Thank you all again.


----------



## GeorgeC (Jul 30, 2008)

Steve Neul said:


> The surfacing was done so bad it will take a lot of sanding with a belt sander to remove the marks. By then the wood may be too thin for your needs. I think you are looking at making the wood at least 1/16" thinner than it is now.
> 
> $1.50 a minute is far too much for something as simple as surfacing. If they are getting that price they should be able to afford to sharpen the blades and have a technician adjust the feed rollers if they lack the ability. You might turn to craigslist to locate someone to mill wood for you.


"$1.50 a minute is far too much for something as simple as surfacing. If they are getting that price they should be able to afford to sharpen the blades and have a technician adjust the feed rollers if they lack the ability"

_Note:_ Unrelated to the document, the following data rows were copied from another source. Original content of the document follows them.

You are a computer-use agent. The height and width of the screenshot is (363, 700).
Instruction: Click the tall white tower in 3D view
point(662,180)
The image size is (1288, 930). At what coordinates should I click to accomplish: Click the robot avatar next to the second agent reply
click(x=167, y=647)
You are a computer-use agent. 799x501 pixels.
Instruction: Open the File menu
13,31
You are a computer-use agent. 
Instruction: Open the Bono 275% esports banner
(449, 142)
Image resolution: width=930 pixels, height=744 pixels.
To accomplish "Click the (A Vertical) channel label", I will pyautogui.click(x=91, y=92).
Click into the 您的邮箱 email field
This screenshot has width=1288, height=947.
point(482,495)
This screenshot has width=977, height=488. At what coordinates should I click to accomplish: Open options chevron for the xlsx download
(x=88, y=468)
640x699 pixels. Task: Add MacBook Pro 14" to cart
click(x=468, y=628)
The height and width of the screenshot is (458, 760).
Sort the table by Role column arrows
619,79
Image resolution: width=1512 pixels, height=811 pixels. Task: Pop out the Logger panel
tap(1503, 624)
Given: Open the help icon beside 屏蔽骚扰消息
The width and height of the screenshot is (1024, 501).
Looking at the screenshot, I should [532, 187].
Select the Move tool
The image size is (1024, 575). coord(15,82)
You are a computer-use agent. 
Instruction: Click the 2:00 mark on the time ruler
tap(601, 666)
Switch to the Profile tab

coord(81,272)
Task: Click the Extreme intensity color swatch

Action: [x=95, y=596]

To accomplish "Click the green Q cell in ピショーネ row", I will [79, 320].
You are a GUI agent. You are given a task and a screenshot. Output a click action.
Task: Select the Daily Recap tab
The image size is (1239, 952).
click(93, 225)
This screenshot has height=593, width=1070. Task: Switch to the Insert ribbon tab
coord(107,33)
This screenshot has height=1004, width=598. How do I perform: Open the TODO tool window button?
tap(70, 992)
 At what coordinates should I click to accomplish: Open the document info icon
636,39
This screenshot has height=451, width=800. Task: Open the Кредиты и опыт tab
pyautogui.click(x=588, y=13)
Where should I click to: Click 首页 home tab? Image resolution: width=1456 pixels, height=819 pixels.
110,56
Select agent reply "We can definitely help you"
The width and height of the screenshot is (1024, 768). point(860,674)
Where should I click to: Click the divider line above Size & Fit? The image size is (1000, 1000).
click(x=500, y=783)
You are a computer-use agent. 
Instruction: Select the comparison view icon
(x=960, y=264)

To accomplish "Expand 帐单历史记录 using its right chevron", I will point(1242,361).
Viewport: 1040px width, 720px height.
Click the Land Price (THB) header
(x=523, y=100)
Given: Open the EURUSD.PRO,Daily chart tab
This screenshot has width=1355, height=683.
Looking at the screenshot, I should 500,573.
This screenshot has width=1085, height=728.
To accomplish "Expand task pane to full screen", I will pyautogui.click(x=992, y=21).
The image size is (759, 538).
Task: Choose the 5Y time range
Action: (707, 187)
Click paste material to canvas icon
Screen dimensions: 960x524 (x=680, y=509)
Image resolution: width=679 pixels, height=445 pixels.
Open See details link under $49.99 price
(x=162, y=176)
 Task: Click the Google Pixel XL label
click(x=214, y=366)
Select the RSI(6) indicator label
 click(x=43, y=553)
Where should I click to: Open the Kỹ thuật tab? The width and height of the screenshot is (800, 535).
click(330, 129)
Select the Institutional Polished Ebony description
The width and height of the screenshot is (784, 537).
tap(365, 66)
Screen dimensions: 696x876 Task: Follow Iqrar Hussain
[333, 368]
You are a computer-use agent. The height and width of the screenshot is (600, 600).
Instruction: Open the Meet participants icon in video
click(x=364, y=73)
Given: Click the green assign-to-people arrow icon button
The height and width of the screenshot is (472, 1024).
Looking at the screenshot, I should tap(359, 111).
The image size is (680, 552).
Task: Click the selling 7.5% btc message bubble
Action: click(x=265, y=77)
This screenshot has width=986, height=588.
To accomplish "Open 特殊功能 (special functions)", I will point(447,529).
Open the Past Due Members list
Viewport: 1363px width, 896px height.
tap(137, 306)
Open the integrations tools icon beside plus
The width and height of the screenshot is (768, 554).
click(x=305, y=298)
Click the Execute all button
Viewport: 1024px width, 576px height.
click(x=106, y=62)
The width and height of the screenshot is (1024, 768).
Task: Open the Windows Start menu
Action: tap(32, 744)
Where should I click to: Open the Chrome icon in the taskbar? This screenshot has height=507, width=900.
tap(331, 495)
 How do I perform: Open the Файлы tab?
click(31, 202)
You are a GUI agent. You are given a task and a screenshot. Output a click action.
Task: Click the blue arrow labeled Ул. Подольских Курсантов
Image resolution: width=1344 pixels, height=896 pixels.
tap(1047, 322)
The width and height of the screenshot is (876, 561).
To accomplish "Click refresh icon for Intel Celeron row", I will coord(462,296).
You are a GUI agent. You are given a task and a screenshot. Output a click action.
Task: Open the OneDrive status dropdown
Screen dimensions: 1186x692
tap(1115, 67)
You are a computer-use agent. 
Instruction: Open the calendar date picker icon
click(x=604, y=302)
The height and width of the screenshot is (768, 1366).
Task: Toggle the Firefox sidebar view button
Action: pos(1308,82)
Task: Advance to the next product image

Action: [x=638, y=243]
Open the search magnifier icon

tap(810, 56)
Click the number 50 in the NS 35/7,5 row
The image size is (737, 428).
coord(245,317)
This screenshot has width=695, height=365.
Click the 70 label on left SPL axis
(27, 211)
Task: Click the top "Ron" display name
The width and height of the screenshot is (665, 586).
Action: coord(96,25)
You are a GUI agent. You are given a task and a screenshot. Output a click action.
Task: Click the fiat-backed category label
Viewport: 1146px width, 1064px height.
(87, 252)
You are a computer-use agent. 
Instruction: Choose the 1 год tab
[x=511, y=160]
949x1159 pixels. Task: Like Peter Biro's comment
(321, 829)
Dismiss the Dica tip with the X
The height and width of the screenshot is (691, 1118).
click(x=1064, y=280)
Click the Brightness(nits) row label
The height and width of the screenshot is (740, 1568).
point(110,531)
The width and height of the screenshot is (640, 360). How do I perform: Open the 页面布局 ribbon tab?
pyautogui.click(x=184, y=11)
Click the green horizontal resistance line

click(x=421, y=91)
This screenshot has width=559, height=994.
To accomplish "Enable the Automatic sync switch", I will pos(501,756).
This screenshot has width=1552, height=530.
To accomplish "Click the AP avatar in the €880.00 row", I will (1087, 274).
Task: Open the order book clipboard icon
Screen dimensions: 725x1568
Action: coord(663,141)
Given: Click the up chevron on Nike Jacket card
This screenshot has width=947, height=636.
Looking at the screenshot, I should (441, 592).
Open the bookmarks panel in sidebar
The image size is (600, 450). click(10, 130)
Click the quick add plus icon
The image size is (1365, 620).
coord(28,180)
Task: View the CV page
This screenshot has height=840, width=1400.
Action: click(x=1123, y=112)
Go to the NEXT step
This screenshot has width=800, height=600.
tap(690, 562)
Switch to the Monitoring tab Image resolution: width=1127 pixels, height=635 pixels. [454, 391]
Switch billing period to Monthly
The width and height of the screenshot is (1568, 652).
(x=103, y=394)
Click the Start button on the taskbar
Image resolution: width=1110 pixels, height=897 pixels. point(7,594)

$1.50 per minute is about what WOODSNTHINGS states his friend charged. It is not that bad. It just looks bad when you read it. 

George


----------



## Steve Neul (Sep 2, 2011)

GeorgeC said:


> "$1.50 a minute is far too much for something as simple as surfacing. If they are getting that price they should be able to afford to sharpen the blades and have a technician adjust the feed rollers if they lack the ability"
> 
> $1.50 per minute is about what WOODSNTHINGS states his friend charged. It is not that bad. It just looks bad when you read it.
> 
> George


The reason $1.50 looks too much to me is I'm charging $.84 per minute and drive 30-40 miles to do it. Too bad the OP is so far away, I have a 24" planer and the means to sand the ruined wood he has. I do tend to forget prices vary a lot around the country. The cost of living in north Texas is probably a lot less than near Chicago. Not long ago I went to Los Angeles and gas was running $3.20 a gallon where here at home I can get it for $1.82.


----------



## epicfail48 (Mar 27, 2014)

Grego said:


> Going back to them and demanding a refund, as many of you suggested, would probably be the right thing to do. I already talked to the manager, but he is quite firm that the work was done right. He said that they can do sanding, but for additional charges at their regular price..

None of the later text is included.